FIG. 3B shows the housing 100 lowered into its deployed position, while the reflecting assembly 200 remains in its stored position. When the housing 100 moves to its deployed position, the bottom surface of the housing generally extends below the bottom edge of the frame 14. However, the housing 100 remains within the clearance envelope 20 of the vehicle 12. Thus, even when the housing 100 is moved to its deployed position, there is a very low risk that the housing 100 will be impacted by any debris or other foreign objects surrounding the vehicle 12. The reflecting assembly 200 also remains within the clearance envelope 20 of the vehicle 12 when the housing 100 is lowered into its deployed position.

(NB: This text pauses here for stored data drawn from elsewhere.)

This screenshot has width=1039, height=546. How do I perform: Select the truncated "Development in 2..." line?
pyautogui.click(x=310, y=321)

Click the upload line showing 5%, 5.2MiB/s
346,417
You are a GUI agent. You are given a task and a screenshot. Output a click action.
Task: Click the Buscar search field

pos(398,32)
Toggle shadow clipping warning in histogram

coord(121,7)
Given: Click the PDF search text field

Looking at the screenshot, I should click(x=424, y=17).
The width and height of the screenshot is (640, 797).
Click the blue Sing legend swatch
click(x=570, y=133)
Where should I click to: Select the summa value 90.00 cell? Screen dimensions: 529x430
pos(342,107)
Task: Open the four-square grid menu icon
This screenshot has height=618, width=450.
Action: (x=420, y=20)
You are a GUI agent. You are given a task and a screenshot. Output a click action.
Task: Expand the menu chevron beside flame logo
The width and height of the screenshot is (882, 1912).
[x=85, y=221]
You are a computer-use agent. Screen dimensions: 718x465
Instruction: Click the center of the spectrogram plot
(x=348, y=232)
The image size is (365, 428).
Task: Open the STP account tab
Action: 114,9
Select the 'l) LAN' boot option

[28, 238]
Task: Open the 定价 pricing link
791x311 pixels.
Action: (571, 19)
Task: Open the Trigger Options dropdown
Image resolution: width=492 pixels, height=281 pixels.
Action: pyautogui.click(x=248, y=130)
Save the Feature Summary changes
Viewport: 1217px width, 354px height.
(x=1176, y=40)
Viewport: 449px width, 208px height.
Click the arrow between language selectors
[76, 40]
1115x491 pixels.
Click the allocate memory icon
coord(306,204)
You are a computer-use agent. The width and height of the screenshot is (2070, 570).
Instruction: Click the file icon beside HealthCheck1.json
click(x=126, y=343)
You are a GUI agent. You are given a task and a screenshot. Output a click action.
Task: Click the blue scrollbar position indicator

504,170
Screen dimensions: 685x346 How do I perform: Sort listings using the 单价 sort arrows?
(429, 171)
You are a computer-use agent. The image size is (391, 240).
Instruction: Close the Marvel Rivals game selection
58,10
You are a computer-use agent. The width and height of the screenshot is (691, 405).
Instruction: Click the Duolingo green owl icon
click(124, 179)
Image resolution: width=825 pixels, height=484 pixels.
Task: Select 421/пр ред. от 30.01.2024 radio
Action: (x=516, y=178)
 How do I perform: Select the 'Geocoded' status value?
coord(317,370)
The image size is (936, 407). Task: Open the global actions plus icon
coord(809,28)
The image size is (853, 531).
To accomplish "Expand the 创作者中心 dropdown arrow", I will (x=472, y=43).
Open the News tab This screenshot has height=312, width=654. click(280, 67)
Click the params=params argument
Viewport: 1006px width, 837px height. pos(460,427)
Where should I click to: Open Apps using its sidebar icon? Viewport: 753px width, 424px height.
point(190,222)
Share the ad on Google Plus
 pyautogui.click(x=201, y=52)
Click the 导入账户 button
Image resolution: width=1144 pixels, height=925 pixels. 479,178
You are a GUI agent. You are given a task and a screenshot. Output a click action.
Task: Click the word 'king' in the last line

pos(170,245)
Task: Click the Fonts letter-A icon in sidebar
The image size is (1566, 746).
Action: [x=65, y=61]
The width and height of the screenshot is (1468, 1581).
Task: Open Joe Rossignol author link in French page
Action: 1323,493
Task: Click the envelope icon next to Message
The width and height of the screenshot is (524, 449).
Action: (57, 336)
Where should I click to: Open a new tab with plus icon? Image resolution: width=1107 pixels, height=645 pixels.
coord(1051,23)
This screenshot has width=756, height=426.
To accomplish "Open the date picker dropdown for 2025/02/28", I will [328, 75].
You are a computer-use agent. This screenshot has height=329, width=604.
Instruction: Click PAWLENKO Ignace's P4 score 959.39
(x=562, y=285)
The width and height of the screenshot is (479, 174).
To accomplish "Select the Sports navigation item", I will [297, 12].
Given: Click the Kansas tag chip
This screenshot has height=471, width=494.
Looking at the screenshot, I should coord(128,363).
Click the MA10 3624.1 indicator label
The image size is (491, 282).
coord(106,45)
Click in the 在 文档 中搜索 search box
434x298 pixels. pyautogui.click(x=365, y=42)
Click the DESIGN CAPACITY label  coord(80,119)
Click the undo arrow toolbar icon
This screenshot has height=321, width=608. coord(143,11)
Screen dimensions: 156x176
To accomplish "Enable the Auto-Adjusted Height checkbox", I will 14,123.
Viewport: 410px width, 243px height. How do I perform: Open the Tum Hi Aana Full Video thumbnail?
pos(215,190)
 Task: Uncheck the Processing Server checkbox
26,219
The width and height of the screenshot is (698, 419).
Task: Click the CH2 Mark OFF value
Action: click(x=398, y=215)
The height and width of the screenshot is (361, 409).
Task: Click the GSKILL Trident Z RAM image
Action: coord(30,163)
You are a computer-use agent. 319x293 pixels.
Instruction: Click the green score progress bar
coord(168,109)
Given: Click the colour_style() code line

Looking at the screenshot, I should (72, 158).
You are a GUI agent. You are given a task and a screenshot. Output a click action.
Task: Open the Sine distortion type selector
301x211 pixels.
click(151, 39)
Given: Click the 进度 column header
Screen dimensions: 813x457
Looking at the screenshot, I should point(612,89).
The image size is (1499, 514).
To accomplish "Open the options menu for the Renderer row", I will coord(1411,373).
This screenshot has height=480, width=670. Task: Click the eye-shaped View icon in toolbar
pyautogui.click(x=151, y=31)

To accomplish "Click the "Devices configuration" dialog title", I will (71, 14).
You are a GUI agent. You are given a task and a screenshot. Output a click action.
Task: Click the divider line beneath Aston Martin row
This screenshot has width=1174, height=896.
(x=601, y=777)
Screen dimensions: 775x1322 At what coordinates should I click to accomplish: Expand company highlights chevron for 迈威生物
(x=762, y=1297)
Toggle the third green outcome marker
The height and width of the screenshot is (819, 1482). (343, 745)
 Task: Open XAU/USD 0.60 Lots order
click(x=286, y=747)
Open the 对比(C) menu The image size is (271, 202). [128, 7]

FIG. 3C shows both the housing 100 and the reflecting assembly 200 in their deployed positions. When the reflecting assembly 200 is moved to its deployed position, the reflecting assembly 200 will generally be angled towards the rail 18A that is being analyzed so that the optical measurement system can illuminate and image the rail. In its deployed position, a portion of the reflecting assembly 200 extends beyond the clearance envelope 20 of the vehicle 12. As is discussed in more detail herein, the reflecting assembly 200 is generally coupled to the housing 100 via fasteners that are configured to break away in response to a sufficient force being imparted on the reflecting assembly 200. This generally prevents the housing 100 from sustaining a substantial amount of damage, as much or all of the force is imparted to the reflecting assembly 200 and the break-away fasteners.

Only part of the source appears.